• [Your instructions]: Collect every line of the records below that contains the word "with".

• [Exercise inputs]:
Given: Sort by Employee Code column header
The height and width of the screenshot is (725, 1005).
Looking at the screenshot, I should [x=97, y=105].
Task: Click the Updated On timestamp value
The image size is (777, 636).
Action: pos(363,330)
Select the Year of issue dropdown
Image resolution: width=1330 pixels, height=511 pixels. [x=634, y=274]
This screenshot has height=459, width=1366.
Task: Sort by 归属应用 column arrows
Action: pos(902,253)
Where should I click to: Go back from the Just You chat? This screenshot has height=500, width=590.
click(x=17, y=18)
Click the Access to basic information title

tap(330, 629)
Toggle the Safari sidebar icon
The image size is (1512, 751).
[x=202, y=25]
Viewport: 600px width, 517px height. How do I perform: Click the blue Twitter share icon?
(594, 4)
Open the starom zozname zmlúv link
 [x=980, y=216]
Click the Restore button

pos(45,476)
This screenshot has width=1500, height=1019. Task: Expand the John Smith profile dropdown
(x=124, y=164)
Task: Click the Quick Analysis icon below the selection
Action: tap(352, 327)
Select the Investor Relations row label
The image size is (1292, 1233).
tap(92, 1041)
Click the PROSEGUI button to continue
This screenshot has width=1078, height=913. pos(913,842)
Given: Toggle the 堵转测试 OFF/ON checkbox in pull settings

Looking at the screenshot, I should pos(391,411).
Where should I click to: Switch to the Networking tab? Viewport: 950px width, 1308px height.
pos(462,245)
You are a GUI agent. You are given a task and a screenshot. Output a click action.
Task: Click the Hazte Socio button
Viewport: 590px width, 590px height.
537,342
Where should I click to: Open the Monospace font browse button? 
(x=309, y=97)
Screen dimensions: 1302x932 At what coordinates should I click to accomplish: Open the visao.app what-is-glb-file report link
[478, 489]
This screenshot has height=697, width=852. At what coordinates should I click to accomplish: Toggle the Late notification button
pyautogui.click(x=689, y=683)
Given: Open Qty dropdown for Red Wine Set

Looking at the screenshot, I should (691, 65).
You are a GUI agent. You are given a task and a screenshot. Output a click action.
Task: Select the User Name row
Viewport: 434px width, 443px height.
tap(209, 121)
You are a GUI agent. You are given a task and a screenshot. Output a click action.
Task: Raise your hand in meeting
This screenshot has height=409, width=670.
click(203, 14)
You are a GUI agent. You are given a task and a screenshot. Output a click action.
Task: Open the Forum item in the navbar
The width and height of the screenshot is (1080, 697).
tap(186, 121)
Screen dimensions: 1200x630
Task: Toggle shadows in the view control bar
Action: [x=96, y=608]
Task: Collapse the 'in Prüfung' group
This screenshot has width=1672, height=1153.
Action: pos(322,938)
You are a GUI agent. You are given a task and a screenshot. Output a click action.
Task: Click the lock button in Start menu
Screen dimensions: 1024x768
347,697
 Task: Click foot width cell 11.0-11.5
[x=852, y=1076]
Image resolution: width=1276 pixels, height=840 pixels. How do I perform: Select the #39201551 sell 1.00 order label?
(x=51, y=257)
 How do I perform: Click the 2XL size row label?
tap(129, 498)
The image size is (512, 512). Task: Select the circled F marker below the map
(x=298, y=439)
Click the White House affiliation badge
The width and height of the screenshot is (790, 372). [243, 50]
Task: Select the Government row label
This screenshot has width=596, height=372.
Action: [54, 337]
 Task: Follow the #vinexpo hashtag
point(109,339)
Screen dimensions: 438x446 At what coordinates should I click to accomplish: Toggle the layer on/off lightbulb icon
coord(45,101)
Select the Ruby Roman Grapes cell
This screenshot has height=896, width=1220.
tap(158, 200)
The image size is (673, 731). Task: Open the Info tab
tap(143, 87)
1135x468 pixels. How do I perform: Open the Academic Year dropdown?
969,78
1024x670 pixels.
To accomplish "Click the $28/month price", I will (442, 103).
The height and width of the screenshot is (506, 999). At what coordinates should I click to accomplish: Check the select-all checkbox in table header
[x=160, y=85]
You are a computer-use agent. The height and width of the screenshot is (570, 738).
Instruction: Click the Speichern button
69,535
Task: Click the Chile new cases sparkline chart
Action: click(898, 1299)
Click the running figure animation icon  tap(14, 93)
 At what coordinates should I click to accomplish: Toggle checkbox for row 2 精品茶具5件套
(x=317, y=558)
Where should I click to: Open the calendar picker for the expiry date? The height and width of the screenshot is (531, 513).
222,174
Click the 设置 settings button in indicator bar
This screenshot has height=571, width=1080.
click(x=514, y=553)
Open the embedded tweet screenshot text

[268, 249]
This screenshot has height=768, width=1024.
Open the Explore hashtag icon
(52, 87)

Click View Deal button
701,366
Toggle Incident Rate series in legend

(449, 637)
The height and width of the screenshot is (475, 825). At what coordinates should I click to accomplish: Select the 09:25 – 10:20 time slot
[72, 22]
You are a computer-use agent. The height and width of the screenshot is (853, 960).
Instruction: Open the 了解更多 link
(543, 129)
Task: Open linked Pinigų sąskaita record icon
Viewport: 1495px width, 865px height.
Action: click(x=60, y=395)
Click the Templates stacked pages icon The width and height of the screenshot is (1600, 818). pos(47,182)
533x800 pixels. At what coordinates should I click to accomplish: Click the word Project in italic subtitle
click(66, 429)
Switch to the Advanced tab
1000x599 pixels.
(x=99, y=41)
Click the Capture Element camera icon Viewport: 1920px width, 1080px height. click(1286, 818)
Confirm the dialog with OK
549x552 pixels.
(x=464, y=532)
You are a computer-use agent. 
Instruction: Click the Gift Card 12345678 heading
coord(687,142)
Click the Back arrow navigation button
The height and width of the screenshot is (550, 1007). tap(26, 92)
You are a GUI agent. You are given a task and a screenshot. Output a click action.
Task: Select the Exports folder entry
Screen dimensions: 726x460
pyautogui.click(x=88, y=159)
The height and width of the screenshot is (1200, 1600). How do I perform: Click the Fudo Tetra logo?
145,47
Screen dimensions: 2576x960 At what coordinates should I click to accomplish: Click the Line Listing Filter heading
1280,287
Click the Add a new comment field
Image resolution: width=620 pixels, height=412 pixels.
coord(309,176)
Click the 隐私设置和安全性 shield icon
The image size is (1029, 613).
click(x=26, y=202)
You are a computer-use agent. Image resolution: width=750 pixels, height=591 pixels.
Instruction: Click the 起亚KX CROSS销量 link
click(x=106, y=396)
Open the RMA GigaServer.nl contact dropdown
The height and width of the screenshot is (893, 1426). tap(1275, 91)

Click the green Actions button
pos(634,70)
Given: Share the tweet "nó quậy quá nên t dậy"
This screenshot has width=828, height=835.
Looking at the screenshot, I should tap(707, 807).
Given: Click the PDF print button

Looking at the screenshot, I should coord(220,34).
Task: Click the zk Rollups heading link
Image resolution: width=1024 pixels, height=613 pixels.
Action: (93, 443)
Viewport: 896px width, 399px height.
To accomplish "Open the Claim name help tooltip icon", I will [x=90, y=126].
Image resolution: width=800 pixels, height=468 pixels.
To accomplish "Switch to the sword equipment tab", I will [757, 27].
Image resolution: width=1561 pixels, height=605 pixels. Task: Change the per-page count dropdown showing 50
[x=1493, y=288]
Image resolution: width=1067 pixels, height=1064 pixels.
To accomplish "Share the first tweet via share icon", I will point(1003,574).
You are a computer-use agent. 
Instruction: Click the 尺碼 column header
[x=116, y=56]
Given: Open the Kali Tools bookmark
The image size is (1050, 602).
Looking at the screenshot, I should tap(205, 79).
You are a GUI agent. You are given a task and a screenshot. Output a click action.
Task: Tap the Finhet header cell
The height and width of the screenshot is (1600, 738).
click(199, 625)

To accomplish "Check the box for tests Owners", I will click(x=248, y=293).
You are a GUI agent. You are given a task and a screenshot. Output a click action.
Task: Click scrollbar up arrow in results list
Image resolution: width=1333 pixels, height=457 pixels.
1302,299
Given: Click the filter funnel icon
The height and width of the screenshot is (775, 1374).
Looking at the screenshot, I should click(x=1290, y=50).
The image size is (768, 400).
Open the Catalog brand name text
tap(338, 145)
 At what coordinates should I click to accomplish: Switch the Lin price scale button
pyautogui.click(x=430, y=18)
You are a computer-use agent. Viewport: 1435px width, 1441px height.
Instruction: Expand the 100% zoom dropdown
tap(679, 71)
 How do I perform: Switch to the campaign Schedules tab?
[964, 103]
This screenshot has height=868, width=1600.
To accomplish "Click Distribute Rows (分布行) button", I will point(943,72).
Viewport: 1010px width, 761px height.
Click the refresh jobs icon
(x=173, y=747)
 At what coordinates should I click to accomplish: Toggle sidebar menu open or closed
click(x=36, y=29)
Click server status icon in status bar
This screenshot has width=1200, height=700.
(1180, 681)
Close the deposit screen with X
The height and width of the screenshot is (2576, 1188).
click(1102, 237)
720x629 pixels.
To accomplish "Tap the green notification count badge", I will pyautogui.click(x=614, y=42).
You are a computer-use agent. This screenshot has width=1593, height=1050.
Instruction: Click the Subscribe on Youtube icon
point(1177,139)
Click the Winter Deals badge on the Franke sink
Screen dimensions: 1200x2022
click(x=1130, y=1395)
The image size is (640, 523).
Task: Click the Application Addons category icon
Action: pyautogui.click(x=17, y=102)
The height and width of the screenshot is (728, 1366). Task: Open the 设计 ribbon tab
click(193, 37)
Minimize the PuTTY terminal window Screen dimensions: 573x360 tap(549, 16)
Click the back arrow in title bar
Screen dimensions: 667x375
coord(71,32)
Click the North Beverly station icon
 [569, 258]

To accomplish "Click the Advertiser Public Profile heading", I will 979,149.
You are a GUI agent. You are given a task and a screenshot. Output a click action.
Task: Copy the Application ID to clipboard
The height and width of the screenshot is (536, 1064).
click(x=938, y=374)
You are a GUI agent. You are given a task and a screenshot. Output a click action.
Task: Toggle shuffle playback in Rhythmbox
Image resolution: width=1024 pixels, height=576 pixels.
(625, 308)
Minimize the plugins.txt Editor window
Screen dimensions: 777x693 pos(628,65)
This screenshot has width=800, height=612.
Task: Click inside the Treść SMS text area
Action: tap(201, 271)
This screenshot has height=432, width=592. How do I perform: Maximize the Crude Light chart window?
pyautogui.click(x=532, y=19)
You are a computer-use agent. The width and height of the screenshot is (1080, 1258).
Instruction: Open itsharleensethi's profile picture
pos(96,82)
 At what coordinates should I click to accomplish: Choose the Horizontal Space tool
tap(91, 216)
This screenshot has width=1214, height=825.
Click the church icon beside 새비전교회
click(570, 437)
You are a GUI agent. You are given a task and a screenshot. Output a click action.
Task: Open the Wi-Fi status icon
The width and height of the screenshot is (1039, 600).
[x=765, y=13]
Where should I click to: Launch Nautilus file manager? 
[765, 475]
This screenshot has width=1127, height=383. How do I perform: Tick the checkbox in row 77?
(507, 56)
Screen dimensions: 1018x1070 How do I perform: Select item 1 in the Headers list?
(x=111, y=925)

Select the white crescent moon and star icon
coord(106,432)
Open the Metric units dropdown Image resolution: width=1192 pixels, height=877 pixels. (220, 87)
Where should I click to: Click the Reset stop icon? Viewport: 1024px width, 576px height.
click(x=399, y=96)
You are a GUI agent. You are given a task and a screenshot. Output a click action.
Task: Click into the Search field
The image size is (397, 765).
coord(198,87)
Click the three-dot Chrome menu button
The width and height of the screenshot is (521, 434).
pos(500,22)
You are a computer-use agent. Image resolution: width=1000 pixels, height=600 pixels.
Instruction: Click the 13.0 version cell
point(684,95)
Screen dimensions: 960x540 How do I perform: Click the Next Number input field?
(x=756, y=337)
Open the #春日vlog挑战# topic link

• [Task response]:
Confirm the dialog with OK
Close the deposit screen with X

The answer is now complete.